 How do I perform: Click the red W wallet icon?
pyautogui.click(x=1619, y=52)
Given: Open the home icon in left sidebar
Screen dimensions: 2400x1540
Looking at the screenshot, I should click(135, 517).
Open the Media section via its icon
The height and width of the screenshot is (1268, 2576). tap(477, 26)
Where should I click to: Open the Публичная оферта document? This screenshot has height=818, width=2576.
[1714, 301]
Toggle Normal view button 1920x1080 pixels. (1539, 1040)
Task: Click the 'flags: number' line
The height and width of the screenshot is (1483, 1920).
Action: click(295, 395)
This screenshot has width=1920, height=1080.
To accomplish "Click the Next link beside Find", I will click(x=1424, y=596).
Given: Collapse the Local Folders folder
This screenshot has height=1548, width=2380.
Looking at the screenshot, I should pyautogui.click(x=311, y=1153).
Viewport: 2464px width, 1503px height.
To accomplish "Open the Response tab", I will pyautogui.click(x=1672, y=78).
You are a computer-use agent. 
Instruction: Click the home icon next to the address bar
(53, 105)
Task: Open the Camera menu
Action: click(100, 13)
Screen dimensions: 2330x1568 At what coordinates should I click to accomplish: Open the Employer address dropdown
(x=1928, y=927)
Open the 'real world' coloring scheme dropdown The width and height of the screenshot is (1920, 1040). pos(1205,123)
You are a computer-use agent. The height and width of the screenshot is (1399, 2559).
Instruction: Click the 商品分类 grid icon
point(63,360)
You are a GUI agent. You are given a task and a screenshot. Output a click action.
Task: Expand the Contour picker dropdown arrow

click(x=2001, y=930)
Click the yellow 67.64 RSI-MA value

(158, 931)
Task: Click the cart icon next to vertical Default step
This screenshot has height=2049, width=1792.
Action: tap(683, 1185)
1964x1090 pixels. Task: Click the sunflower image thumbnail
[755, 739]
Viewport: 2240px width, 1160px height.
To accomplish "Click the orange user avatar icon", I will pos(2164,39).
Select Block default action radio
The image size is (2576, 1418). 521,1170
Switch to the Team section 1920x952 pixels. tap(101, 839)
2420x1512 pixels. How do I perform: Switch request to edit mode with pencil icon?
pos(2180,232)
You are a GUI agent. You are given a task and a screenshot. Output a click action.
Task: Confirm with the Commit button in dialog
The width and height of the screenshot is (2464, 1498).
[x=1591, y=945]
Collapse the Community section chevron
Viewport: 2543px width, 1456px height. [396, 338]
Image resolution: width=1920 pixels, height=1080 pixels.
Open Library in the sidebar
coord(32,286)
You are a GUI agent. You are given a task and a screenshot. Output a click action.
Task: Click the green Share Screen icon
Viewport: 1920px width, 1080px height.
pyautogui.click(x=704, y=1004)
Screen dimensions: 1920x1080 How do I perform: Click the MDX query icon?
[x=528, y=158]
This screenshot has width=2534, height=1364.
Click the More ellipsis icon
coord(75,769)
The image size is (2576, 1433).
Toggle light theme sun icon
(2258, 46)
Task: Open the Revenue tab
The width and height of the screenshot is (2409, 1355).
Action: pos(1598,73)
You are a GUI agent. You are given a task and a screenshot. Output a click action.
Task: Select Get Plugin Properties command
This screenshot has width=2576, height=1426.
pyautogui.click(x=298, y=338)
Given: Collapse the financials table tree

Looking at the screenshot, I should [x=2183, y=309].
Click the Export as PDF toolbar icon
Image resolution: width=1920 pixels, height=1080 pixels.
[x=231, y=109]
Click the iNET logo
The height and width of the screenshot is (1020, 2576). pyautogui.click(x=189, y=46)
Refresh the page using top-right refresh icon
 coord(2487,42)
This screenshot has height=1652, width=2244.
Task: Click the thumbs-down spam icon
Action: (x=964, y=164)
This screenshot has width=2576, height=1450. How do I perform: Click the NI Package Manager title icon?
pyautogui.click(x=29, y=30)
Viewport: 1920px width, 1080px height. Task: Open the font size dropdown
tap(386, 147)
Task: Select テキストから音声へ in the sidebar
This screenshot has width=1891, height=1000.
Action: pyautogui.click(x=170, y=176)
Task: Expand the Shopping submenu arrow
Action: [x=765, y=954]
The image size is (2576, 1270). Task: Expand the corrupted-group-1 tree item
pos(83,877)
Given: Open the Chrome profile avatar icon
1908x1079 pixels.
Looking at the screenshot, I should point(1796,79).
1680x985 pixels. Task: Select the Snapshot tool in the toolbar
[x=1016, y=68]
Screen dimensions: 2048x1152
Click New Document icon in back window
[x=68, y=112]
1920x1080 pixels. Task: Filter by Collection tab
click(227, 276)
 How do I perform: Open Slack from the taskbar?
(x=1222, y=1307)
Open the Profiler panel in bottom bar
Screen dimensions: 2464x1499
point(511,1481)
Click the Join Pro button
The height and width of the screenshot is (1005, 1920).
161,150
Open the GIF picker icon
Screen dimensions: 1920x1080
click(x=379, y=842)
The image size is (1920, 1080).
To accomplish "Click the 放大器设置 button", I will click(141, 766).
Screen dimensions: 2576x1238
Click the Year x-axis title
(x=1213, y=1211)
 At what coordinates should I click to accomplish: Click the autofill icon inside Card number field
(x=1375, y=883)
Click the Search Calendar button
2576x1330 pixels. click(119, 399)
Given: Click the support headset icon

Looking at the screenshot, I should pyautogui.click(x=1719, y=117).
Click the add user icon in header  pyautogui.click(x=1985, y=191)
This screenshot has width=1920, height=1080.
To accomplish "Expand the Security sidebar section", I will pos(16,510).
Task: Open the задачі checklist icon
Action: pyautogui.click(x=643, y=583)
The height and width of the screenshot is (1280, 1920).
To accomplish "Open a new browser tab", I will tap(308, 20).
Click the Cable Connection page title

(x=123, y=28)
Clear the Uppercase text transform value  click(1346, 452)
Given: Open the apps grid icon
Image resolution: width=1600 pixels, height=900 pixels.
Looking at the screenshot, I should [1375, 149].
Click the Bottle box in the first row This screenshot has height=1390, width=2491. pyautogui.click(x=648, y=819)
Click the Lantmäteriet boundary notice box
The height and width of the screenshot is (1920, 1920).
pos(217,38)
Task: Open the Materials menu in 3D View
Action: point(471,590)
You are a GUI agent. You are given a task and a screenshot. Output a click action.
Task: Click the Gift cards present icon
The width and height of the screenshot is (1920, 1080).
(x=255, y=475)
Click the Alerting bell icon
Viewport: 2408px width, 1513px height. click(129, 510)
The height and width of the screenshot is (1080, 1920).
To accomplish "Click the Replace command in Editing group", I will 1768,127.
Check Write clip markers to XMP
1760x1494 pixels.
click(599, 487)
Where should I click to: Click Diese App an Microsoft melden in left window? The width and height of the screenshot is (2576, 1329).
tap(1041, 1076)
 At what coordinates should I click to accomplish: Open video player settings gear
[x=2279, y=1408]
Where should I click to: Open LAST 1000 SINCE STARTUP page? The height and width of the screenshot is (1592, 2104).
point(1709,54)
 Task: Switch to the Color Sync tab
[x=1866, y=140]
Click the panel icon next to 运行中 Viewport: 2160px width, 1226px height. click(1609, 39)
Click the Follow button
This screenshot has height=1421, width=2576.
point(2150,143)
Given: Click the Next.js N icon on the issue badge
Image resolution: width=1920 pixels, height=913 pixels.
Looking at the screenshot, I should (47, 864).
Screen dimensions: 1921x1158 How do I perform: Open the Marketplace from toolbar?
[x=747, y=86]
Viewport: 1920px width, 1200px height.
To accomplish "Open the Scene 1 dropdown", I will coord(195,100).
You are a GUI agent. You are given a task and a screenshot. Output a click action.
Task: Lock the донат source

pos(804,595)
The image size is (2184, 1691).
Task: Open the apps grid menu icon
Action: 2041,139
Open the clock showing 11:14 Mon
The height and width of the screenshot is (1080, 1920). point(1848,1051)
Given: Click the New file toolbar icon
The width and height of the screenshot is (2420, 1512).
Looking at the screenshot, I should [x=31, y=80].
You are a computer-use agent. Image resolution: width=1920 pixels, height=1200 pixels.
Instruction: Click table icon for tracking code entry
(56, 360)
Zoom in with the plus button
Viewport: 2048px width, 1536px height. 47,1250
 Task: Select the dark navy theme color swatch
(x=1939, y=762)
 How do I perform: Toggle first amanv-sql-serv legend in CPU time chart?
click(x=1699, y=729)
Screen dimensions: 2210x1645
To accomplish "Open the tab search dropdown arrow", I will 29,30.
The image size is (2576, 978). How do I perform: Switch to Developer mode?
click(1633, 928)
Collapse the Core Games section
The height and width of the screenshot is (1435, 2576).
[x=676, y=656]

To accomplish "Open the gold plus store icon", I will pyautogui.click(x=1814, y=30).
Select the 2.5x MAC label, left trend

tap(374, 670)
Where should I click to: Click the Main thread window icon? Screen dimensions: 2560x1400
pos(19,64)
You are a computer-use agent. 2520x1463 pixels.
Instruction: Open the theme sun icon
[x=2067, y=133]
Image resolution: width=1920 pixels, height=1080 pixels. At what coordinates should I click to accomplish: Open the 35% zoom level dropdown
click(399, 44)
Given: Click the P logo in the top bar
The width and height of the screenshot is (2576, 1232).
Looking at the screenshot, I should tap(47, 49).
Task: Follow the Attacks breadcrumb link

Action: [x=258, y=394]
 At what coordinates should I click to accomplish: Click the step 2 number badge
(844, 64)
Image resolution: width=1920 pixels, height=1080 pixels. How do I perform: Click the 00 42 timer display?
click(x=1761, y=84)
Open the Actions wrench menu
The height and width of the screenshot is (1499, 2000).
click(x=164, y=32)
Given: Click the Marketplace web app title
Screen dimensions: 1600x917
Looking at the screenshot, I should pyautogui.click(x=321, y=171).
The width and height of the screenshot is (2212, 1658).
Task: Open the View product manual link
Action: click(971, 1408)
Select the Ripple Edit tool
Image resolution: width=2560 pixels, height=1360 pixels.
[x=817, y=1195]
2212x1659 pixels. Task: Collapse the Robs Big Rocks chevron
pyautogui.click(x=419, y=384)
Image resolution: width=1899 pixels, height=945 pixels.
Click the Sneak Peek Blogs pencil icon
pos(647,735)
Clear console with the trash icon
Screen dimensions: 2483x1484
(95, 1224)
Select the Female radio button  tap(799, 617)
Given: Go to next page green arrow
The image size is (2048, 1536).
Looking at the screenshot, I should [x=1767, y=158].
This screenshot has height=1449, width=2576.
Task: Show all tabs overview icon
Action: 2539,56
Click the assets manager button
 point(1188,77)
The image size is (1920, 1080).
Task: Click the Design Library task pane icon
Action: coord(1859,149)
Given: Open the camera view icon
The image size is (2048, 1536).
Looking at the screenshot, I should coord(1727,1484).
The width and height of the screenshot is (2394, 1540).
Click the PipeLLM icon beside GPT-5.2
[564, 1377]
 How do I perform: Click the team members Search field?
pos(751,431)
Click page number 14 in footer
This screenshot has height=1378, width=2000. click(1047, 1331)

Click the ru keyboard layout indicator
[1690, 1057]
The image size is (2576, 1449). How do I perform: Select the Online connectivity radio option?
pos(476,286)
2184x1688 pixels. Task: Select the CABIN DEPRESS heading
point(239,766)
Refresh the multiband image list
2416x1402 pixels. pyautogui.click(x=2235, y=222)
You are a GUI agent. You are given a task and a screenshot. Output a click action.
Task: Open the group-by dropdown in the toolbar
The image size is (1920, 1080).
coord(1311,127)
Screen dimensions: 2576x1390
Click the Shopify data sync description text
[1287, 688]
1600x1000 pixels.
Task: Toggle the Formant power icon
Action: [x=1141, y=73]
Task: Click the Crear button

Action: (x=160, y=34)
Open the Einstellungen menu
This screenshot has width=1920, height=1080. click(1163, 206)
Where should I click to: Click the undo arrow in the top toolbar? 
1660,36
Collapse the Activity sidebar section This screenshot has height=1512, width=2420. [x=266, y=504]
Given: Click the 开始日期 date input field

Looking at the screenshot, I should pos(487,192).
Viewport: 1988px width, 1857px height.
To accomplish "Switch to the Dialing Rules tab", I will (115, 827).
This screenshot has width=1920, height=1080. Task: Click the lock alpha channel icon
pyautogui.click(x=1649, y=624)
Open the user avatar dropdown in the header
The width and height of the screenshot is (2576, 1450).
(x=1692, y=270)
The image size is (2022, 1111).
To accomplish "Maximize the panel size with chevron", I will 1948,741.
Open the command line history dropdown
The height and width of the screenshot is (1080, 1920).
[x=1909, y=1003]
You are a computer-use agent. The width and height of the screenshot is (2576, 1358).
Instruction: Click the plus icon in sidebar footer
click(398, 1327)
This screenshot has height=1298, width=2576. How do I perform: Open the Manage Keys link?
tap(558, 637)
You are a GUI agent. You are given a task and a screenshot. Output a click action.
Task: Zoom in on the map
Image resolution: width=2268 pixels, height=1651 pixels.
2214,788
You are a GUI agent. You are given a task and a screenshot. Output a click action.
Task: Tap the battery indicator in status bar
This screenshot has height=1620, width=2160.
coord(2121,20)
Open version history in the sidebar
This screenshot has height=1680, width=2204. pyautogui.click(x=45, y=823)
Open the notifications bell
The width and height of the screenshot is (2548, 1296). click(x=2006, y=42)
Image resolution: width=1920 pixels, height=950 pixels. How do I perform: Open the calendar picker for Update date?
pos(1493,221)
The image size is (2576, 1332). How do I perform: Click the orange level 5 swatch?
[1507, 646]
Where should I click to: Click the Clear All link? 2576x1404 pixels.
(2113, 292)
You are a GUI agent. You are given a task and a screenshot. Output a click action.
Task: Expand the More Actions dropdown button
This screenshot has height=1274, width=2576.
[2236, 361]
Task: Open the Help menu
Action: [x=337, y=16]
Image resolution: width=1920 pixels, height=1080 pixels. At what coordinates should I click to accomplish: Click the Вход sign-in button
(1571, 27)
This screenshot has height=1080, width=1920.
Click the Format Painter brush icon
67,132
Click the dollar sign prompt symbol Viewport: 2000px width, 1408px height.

• • • •

Description of the task
Check every line of the records above for the string "Actions". Copy those that hold it.

Task response
Open the Actions wrench menu
Task: Expand the More Actions dropdown button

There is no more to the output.